From the entries below, return every line that includes the word "text".

[Stored data entries]
>>>
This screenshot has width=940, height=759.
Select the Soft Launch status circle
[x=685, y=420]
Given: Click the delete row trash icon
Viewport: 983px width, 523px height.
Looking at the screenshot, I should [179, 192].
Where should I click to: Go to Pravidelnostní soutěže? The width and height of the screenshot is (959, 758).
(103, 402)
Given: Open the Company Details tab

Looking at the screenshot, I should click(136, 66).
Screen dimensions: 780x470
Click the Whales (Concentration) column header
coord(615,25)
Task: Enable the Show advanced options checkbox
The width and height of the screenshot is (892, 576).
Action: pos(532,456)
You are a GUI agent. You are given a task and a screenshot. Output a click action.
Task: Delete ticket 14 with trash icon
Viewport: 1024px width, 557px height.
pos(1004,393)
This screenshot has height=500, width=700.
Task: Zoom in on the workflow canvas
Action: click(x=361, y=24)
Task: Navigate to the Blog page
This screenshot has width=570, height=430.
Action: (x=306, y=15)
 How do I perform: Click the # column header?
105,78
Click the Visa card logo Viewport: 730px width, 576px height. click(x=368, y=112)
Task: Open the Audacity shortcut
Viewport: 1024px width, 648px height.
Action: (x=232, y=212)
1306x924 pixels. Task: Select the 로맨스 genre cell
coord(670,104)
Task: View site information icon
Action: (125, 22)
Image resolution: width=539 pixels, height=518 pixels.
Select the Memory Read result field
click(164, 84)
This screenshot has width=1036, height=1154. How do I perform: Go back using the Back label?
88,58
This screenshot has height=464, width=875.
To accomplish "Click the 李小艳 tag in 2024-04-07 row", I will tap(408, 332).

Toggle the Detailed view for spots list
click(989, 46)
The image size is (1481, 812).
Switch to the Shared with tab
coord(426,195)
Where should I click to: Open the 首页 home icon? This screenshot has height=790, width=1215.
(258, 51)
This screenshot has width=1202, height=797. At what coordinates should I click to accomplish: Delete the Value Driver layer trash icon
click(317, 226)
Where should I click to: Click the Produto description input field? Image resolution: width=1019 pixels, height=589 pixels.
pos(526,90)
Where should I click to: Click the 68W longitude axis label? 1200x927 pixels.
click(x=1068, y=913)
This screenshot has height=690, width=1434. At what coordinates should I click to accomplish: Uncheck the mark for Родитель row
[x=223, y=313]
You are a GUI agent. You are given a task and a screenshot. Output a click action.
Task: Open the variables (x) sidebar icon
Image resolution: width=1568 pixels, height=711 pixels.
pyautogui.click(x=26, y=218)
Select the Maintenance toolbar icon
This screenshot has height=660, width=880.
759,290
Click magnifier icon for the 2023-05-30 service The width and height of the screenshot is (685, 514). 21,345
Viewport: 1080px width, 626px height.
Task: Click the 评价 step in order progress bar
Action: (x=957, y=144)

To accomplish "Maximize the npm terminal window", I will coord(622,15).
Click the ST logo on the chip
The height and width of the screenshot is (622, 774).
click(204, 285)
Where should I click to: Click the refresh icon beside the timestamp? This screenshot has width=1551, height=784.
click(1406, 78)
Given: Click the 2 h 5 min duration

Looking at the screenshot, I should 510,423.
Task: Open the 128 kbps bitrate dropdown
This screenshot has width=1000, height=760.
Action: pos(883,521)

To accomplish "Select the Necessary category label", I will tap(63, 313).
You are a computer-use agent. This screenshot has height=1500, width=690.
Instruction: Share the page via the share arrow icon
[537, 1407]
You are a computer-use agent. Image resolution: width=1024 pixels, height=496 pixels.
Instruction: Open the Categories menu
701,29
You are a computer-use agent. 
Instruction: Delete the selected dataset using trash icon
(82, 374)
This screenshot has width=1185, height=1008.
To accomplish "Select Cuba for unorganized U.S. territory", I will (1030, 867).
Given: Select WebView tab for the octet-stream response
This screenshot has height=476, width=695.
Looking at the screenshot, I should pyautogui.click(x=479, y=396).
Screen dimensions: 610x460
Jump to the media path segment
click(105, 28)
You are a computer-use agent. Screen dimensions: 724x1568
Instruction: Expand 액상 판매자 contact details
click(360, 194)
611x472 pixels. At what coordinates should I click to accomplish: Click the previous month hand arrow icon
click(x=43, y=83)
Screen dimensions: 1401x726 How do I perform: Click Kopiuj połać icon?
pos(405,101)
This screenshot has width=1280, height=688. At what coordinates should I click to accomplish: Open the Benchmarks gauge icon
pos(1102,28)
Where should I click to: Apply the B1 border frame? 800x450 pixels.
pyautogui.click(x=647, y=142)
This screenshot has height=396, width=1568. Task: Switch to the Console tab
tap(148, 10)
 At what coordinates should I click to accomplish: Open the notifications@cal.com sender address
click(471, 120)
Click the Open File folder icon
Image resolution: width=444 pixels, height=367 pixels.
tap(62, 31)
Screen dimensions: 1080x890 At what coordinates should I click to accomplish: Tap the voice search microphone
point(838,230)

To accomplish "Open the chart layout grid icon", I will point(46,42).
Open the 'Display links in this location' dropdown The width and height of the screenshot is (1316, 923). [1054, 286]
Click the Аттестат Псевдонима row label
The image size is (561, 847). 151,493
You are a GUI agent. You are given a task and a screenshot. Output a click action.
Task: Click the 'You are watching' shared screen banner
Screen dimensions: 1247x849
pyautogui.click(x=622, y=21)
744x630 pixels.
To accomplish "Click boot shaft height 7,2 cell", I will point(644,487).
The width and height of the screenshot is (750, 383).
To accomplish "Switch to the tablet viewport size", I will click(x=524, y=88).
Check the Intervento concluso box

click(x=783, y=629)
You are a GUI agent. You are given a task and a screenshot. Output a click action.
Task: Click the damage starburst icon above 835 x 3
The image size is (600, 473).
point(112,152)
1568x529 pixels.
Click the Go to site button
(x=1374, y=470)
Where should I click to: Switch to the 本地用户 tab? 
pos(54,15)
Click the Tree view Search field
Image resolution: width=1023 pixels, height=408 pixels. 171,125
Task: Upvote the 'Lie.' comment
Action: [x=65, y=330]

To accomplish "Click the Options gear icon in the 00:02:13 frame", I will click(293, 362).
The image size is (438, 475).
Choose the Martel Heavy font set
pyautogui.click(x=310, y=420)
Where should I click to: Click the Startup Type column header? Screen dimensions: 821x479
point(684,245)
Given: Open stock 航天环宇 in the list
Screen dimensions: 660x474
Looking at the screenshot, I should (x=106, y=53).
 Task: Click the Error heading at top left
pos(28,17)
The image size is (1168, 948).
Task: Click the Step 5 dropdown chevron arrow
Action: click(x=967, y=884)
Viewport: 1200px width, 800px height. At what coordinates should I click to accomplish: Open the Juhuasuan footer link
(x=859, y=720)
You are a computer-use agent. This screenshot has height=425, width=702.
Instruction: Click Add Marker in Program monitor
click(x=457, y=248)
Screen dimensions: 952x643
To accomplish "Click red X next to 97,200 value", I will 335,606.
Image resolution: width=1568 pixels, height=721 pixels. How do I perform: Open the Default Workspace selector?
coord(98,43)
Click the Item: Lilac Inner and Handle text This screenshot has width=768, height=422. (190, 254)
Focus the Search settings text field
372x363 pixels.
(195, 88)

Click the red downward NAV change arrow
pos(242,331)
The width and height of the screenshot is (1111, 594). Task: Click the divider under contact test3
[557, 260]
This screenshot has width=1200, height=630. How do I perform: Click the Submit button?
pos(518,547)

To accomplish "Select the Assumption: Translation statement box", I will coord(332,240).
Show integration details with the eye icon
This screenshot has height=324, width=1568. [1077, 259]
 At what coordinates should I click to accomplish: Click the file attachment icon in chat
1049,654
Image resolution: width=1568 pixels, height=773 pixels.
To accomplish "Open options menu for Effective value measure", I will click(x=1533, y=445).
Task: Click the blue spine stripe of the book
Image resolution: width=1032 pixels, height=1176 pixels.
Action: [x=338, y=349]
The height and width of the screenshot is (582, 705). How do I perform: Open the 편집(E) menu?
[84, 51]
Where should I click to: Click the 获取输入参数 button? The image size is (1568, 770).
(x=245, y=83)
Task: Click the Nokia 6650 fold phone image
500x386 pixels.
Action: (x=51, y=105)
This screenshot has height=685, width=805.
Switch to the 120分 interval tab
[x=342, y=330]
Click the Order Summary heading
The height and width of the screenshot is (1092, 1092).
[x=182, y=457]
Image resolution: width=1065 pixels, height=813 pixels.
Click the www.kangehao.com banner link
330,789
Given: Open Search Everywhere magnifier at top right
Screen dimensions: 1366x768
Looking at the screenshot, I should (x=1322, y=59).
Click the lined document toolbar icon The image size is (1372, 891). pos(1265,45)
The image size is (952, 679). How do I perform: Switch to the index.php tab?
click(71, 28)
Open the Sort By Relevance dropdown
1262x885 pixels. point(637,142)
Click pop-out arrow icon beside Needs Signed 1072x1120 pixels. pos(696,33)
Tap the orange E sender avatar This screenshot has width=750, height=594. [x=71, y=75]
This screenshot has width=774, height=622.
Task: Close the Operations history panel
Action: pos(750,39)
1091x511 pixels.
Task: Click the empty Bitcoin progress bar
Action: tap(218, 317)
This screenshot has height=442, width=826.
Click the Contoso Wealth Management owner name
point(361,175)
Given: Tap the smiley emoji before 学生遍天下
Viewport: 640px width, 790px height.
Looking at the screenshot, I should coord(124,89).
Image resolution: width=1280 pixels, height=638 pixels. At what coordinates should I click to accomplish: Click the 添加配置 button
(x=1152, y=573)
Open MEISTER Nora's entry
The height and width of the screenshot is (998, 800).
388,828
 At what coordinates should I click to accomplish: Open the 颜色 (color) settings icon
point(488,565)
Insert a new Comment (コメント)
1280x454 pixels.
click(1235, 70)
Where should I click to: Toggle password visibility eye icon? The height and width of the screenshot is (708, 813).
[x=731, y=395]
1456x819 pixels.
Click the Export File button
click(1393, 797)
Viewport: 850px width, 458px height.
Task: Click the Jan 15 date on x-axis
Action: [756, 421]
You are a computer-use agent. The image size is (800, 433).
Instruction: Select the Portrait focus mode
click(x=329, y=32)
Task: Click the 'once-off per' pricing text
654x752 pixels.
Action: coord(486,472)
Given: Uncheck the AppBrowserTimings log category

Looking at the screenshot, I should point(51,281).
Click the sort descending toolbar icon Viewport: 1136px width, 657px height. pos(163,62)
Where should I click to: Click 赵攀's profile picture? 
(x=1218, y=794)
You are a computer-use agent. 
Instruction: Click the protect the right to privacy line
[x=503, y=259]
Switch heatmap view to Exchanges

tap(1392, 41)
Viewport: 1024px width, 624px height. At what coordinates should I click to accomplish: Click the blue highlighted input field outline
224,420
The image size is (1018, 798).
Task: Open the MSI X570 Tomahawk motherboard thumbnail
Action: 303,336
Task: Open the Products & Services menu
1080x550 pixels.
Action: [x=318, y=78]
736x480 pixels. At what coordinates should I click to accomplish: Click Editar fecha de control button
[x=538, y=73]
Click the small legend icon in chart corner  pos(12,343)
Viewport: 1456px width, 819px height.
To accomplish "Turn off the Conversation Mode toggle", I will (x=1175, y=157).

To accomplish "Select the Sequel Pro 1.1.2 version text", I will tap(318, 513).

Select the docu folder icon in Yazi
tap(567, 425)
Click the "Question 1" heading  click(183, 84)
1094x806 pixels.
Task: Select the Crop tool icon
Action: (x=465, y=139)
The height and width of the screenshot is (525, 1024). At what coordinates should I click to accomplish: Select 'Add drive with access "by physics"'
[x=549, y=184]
<<<
# TASK SOLUTION:
Click the Item: Lilac Inner and Handle text This screenshot has width=768, height=422. (190, 254)
Focus the Search settings text field
Task: Click the 'once-off per' pricing text
To accomplish "Select the Sequel Pro 1.1.2 version text", I will tap(318, 513).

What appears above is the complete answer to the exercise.